___ Materials provided

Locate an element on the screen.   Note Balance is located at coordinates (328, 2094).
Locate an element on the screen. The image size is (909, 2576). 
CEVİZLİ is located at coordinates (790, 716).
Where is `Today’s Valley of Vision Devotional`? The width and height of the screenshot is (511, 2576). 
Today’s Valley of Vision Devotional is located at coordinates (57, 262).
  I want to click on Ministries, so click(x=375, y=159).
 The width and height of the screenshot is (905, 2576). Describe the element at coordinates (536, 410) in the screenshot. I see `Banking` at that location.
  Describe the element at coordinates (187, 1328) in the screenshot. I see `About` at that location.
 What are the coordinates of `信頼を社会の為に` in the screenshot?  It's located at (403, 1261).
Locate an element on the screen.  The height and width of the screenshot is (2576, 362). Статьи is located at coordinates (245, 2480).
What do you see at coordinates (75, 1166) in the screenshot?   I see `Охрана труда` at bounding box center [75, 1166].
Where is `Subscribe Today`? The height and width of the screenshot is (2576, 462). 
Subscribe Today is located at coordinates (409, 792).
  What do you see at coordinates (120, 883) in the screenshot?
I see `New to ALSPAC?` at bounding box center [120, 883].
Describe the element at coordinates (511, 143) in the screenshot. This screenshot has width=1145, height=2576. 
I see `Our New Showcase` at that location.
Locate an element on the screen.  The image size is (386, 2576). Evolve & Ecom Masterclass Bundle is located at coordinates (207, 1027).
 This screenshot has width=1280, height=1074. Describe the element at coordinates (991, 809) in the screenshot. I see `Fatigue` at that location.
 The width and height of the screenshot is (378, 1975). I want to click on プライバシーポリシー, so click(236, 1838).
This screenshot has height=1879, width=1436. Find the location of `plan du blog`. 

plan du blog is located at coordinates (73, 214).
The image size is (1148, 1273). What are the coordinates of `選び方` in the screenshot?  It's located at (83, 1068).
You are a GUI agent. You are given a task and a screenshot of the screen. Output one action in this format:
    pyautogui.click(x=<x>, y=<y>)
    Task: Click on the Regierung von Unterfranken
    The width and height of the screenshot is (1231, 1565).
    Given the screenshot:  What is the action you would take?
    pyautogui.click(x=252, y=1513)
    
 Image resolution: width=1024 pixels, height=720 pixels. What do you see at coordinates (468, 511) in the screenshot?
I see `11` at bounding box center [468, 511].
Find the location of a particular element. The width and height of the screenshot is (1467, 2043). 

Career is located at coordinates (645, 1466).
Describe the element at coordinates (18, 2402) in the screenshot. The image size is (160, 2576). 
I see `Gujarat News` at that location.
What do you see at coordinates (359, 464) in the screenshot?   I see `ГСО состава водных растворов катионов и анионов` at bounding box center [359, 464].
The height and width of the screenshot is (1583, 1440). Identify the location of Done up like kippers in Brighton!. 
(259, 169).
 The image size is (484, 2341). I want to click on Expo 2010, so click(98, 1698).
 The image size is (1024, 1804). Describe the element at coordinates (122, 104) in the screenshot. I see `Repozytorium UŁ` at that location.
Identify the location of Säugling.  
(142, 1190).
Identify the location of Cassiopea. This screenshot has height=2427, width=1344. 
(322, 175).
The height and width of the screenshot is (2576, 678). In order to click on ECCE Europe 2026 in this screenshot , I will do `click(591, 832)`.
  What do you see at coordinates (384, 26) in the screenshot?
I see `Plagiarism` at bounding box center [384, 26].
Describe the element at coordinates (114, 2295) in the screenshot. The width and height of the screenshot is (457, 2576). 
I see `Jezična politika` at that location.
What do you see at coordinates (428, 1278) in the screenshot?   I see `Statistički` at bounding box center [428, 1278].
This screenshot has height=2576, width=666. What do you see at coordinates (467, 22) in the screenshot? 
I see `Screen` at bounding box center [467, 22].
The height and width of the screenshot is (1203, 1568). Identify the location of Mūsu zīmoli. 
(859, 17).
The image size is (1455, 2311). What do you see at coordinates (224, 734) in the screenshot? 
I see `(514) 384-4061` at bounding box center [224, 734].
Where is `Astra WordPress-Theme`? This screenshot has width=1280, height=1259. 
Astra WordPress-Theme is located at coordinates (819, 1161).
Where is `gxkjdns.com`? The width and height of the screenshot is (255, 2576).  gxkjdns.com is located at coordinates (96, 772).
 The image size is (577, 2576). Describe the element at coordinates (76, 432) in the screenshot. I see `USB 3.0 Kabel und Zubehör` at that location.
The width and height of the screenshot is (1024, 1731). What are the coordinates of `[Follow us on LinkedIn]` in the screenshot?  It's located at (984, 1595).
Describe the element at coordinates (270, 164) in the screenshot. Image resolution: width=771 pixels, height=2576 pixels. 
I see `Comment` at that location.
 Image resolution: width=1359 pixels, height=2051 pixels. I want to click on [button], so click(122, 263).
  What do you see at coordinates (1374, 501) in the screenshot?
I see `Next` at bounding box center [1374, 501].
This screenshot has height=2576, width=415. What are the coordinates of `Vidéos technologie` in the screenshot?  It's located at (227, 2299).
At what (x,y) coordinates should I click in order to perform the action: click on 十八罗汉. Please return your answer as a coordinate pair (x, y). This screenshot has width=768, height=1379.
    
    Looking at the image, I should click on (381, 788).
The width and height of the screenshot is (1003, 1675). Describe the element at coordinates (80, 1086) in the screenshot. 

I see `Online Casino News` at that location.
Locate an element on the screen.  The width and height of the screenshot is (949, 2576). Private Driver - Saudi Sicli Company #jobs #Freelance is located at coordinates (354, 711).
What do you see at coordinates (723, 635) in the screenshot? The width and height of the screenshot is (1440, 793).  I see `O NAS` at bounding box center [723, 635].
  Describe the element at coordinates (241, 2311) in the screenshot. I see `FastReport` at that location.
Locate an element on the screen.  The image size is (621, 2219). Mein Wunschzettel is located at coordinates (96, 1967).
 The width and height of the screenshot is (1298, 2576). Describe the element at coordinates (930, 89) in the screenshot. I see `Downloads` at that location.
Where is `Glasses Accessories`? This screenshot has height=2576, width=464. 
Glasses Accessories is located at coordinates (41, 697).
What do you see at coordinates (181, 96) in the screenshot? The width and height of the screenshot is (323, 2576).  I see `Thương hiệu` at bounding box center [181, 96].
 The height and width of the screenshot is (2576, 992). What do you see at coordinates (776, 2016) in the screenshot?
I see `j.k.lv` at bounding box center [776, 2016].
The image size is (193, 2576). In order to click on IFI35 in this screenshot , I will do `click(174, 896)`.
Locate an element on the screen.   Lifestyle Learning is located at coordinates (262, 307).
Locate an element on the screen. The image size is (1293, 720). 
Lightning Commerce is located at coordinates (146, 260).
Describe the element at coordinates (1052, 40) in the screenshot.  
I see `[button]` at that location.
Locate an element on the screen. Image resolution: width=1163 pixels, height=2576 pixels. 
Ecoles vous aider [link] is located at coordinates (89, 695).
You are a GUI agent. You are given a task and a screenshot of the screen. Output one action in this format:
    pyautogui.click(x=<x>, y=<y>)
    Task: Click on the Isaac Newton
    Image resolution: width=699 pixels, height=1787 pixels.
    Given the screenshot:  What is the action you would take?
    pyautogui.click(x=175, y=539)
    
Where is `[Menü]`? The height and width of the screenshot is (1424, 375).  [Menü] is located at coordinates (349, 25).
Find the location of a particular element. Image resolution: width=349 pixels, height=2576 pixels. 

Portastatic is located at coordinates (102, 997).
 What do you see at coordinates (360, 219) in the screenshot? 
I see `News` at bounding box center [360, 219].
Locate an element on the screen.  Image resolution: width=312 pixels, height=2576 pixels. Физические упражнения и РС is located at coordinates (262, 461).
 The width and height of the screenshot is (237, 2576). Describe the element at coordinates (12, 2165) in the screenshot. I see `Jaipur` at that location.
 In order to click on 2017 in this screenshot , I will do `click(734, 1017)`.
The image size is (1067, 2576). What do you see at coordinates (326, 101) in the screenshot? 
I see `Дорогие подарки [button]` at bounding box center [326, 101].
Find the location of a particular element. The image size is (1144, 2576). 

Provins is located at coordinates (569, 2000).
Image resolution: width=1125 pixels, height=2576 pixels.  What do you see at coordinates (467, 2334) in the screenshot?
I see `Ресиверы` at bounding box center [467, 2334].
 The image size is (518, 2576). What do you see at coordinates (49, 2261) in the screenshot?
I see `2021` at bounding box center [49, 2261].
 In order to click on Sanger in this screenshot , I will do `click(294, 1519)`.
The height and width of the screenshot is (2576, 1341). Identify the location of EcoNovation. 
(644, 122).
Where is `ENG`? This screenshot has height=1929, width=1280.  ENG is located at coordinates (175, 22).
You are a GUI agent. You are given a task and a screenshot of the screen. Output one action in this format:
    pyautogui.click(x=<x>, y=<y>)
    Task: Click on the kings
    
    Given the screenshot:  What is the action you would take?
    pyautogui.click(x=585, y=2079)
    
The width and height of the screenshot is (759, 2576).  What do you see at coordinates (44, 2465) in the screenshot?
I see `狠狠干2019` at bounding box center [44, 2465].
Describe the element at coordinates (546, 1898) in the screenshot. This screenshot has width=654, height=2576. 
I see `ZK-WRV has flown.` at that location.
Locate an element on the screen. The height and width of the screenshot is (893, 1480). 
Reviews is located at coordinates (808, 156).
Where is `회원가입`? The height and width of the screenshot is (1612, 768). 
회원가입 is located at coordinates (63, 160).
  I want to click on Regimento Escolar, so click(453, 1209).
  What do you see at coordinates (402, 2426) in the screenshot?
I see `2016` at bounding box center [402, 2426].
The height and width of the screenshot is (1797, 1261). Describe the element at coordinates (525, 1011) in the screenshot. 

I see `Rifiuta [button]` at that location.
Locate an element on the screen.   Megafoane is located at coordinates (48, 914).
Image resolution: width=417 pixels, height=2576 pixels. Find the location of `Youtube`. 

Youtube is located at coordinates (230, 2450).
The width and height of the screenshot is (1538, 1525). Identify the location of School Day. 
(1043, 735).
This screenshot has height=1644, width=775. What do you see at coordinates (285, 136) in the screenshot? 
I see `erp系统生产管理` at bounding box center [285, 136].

______

Retype the rows from the line with "coordinates (96, 772)." up to and including the line with "coordinates (354, 711).", keeping every character as it appears.

* Response to the task *
Where is `gxkjdns.com`? The width and height of the screenshot is (255, 2576).  gxkjdns.com is located at coordinates (96, 772).
 The image size is (577, 2576). Describe the element at coordinates (76, 432) in the screenshot. I see `USB 3.0 Kabel und Zubehör` at that location.
The width and height of the screenshot is (1024, 1731). What are the coordinates of `[Follow us on LinkedIn]` in the screenshot?  It's located at (984, 1595).
Describe the element at coordinates (270, 164) in the screenshot. Image resolution: width=771 pixels, height=2576 pixels. 
I see `Comment` at that location.
 Image resolution: width=1359 pixels, height=2051 pixels. I want to click on [button], so click(122, 263).
  What do you see at coordinates (1374, 501) in the screenshot?
I see `Next` at bounding box center [1374, 501].
This screenshot has height=2576, width=415. What are the coordinates of `Vidéos technologie` in the screenshot?  It's located at (227, 2299).
At what (x,y) coordinates should I click in order to perform the action: click on 十八罗汉. Please return your answer as a coordinate pair (x, y). This screenshot has width=768, height=1379.
    
    Looking at the image, I should click on (381, 788).
The width and height of the screenshot is (1003, 1675). Describe the element at coordinates (80, 1086) in the screenshot. 

I see `Online Casino News` at that location.
Locate an element on the screen.  The width and height of the screenshot is (949, 2576). Private Driver - Saudi Sicli Company #jobs #Freelance is located at coordinates (354, 711).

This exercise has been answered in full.